*TASK DIRECTIONS*: Every record must be restated exactly as written.

*SUPPLIED DATA*:
# # #

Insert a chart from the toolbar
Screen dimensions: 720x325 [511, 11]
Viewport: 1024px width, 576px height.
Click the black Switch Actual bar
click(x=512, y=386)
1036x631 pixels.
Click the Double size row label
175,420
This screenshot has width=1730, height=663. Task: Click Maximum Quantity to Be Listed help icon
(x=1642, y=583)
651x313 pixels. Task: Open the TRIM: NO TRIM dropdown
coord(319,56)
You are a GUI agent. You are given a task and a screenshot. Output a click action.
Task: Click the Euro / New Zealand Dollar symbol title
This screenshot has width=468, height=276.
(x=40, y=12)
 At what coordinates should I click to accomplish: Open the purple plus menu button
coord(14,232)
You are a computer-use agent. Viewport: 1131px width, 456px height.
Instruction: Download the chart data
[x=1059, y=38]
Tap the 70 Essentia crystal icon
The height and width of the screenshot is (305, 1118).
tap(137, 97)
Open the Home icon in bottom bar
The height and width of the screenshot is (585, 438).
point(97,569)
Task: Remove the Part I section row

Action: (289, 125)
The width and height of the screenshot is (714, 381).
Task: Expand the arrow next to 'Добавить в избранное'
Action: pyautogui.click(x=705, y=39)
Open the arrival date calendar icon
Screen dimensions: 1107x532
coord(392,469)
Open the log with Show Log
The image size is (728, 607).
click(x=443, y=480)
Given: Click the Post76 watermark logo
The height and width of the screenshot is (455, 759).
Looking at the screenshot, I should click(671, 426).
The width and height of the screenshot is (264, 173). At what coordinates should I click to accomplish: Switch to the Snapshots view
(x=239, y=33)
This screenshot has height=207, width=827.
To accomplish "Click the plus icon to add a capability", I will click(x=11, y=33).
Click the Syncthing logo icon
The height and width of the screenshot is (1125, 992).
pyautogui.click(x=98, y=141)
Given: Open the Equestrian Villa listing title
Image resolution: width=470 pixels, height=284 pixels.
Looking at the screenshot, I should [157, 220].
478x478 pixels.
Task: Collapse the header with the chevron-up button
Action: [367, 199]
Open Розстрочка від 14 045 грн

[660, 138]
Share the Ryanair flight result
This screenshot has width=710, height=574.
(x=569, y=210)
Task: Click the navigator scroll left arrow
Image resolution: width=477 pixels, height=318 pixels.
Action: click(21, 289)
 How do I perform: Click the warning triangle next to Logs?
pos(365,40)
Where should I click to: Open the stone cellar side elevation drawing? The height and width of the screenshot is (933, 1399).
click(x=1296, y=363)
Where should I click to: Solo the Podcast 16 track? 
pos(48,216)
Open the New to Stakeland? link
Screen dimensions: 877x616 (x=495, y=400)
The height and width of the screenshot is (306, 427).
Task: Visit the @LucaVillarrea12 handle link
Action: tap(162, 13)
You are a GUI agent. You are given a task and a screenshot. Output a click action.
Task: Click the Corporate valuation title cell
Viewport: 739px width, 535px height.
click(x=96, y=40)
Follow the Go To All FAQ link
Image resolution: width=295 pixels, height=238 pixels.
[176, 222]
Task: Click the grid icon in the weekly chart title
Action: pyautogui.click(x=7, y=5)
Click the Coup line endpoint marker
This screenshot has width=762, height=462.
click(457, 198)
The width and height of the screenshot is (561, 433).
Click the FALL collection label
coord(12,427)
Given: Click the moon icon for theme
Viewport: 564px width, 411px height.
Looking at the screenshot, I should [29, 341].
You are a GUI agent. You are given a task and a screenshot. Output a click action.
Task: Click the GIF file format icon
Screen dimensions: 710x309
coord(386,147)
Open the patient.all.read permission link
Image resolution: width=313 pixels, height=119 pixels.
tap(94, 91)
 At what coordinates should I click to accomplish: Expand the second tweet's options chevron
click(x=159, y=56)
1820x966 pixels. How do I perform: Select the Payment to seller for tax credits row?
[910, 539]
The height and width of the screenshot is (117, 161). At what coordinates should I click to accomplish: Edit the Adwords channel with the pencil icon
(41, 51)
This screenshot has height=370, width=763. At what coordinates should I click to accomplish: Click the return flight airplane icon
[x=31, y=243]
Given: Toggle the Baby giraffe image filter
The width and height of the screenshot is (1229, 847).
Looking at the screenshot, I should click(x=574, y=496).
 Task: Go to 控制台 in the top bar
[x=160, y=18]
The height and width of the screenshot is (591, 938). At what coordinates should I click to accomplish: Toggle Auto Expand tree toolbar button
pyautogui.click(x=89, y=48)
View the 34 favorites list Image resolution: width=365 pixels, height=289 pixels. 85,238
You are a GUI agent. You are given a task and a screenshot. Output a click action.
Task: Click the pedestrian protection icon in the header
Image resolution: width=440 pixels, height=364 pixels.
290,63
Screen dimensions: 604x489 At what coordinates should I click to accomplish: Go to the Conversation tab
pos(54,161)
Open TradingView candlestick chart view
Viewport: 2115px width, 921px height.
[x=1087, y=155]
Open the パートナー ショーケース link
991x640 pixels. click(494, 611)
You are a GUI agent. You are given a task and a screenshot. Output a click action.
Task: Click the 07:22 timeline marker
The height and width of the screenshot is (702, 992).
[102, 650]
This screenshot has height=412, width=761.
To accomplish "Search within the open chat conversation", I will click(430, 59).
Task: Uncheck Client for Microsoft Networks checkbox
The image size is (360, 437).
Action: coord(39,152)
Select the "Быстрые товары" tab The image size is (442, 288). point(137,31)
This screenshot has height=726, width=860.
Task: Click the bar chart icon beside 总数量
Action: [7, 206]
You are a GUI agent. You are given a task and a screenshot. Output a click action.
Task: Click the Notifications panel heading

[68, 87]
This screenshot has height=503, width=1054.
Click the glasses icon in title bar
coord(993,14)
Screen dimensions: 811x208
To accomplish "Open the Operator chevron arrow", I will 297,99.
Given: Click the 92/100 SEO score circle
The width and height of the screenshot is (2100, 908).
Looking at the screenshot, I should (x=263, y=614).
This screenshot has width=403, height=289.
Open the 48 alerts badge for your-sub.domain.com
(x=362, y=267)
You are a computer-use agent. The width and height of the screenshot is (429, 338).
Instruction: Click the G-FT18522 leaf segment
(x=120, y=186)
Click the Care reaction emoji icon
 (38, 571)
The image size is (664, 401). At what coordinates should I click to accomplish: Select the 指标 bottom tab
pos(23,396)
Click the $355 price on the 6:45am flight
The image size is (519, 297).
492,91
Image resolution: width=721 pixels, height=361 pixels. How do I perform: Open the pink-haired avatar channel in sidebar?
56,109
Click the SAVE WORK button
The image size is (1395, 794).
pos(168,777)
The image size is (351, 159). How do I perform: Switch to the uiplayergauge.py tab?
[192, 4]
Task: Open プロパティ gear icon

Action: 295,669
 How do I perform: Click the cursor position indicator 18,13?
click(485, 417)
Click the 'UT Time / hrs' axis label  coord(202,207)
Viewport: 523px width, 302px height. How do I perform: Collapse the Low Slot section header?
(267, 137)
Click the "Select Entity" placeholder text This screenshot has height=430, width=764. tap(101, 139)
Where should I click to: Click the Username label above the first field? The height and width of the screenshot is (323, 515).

# # #

*EXPECTED ANSWER*:
Insert a chart from the toolbar
Screen dimensions: 720x325 [511, 11]
Viewport: 1024px width, 576px height.
Click the black Switch Actual bar
click(x=512, y=386)
1036x631 pixels.
Click the Double size row label
175,420
This screenshot has width=1730, height=663. Task: Click Maximum Quantity to Be Listed help icon
(x=1642, y=583)
651x313 pixels. Task: Open the TRIM: NO TRIM dropdown
coord(319,56)
You are a GUI agent. You are given a task and a screenshot. Output a click action.
Task: Click the Euro / New Zealand Dollar symbol title
This screenshot has width=468, height=276.
(x=40, y=12)
 At what coordinates should I click to accomplish: Open the purple plus menu button
coord(14,232)
You are a computer-use agent. Viewport: 1131px width, 456px height.
Instruction: Download the chart data
[x=1059, y=38]
Tap the 70 Essentia crystal icon
The height and width of the screenshot is (305, 1118).
tap(137, 97)
Open the Home icon in bottom bar
The height and width of the screenshot is (585, 438).
point(97,569)
Task: Remove the Part I section row

Action: (289, 125)
The width and height of the screenshot is (714, 381).
Task: Expand the arrow next to 'Добавить в избранное'
Action: pyautogui.click(x=705, y=39)
Open the arrival date calendar icon
Screen dimensions: 1107x532
coord(392,469)
Open the log with Show Log
The image size is (728, 607).
click(x=443, y=480)
Given: Click the Post76 watermark logo
The height and width of the screenshot is (455, 759).
Looking at the screenshot, I should click(671, 426).
The width and height of the screenshot is (264, 173). At what coordinates should I click to accomplish: Switch to the Snapshots view
(x=239, y=33)
This screenshot has height=207, width=827.
To accomplish "Click the plus icon to add a capability", I will click(x=11, y=33).
Click the Syncthing logo icon
The height and width of the screenshot is (1125, 992).
pyautogui.click(x=98, y=141)
Given: Open the Equestrian Villa listing title
Image resolution: width=470 pixels, height=284 pixels.
Looking at the screenshot, I should [157, 220].
478x478 pixels.
Task: Collapse the header with the chevron-up button
Action: [367, 199]
Open Розстрочка від 14 045 грн

[660, 138]
Share the Ryanair flight result
This screenshot has width=710, height=574.
(x=569, y=210)
Task: Click the navigator scroll left arrow
Image resolution: width=477 pixels, height=318 pixels.
Action: click(21, 289)
 How do I perform: Click the warning triangle next to Logs?
pos(365,40)
Where should I click to: Open the stone cellar side elevation drawing? The height and width of the screenshot is (933, 1399).
click(x=1296, y=363)
Where should I click to: Solo the Podcast 16 track? 
pos(48,216)
Open the New to Stakeland? link
Screen dimensions: 877x616 (x=495, y=400)
The height and width of the screenshot is (306, 427).
Task: Visit the @LucaVillarrea12 handle link
Action: tap(162, 13)
You are a GUI agent. You are given a task and a screenshot. Output a click action.
Task: Click the Corporate valuation title cell
Viewport: 739px width, 535px height.
click(x=96, y=40)
Follow the Go To All FAQ link
Image resolution: width=295 pixels, height=238 pixels.
[176, 222]
Task: Click the grid icon in the weekly chart title
Action: pyautogui.click(x=7, y=5)
Click the Coup line endpoint marker
This screenshot has width=762, height=462.
click(457, 198)
The width and height of the screenshot is (561, 433).
Click the FALL collection label
coord(12,427)
Given: Click the moon icon for theme
Viewport: 564px width, 411px height.
Looking at the screenshot, I should [29, 341].
You are a GUI agent. You are given a task and a screenshot. Output a click action.
Task: Click the GIF file format icon
Screen dimensions: 710x309
coord(386,147)
Open the patient.all.read permission link
Image resolution: width=313 pixels, height=119 pixels.
tap(94, 91)
 At what coordinates should I click to accomplish: Expand the second tweet's options chevron
click(x=159, y=56)
1820x966 pixels. How do I perform: Select the Payment to seller for tax credits row?
[910, 539]
The height and width of the screenshot is (117, 161). At what coordinates should I click to accomplish: Edit the Adwords channel with the pencil icon
(41, 51)
This screenshot has height=370, width=763. At what coordinates should I click to accomplish: Click the return flight airplane icon
[x=31, y=243]
Given: Toggle the Baby giraffe image filter
The width and height of the screenshot is (1229, 847).
Looking at the screenshot, I should click(x=574, y=496).
 Task: Go to 控制台 in the top bar
[x=160, y=18]
The height and width of the screenshot is (591, 938). At what coordinates should I click to accomplish: Toggle Auto Expand tree toolbar button
pyautogui.click(x=89, y=48)
View the 34 favorites list Image resolution: width=365 pixels, height=289 pixels. 85,238
You are a GUI agent. You are given a task and a screenshot. Output a click action.
Task: Click the pedestrian protection icon in the header
Image resolution: width=440 pixels, height=364 pixels.
290,63
Screen dimensions: 604x489 At what coordinates should I click to accomplish: Go to the Conversation tab
pos(54,161)
Open TradingView candlestick chart view
Viewport: 2115px width, 921px height.
[x=1087, y=155]
Open the パートナー ショーケース link
991x640 pixels. click(494, 611)
You are a GUI agent. You are given a task and a screenshot. Output a click action.
Task: Click the 07:22 timeline marker
The height and width of the screenshot is (702, 992).
[102, 650]
This screenshot has height=412, width=761.
To accomplish "Search within the open chat conversation", I will click(430, 59).
Task: Uncheck Client for Microsoft Networks checkbox
The image size is (360, 437).
Action: coord(39,152)
Select the "Быстрые товары" tab The image size is (442, 288). point(137,31)
This screenshot has height=726, width=860.
Task: Click the bar chart icon beside 总数量
Action: [7, 206]
You are a GUI agent. You are given a task and a screenshot. Output a click action.
Task: Click the Notifications panel heading

[68, 87]
This screenshot has height=503, width=1054.
Click the glasses icon in title bar
coord(993,14)
Screen dimensions: 811x208
To accomplish "Open the Operator chevron arrow", I will 297,99.
Given: Click the 92/100 SEO score circle
The width and height of the screenshot is (2100, 908).
Looking at the screenshot, I should (x=263, y=614).
This screenshot has width=403, height=289.
Open the 48 alerts badge for your-sub.domain.com
(x=362, y=267)
You are a computer-use agent. The width and height of the screenshot is (429, 338).
Instruction: Click the G-FT18522 leaf segment
(x=120, y=186)
Click the Care reaction emoji icon
 (38, 571)
The image size is (664, 401). At what coordinates should I click to accomplish: Select the 指标 bottom tab
pos(23,396)
Click the $355 price on the 6:45am flight
The image size is (519, 297).
492,91
Image resolution: width=721 pixels, height=361 pixels. How do I perform: Open the pink-haired avatar channel in sidebar?
56,109
Click the SAVE WORK button
The image size is (1395, 794).
pos(168,777)
The image size is (351, 159). How do I perform: Switch to the uiplayergauge.py tab?
[192, 4]
Task: Open プロパティ gear icon

Action: 295,669
 How do I perform: Click the cursor position indicator 18,13?
click(485, 417)
Click the 'UT Time / hrs' axis label  coord(202,207)
Viewport: 523px width, 302px height. How do I perform: Collapse the Low Slot section header?
(267, 137)
Click the "Select Entity" placeholder text This screenshot has height=430, width=764. tap(101, 139)
Where should I click to: Click the Username label above the first field? The height and width of the screenshot is (323, 515).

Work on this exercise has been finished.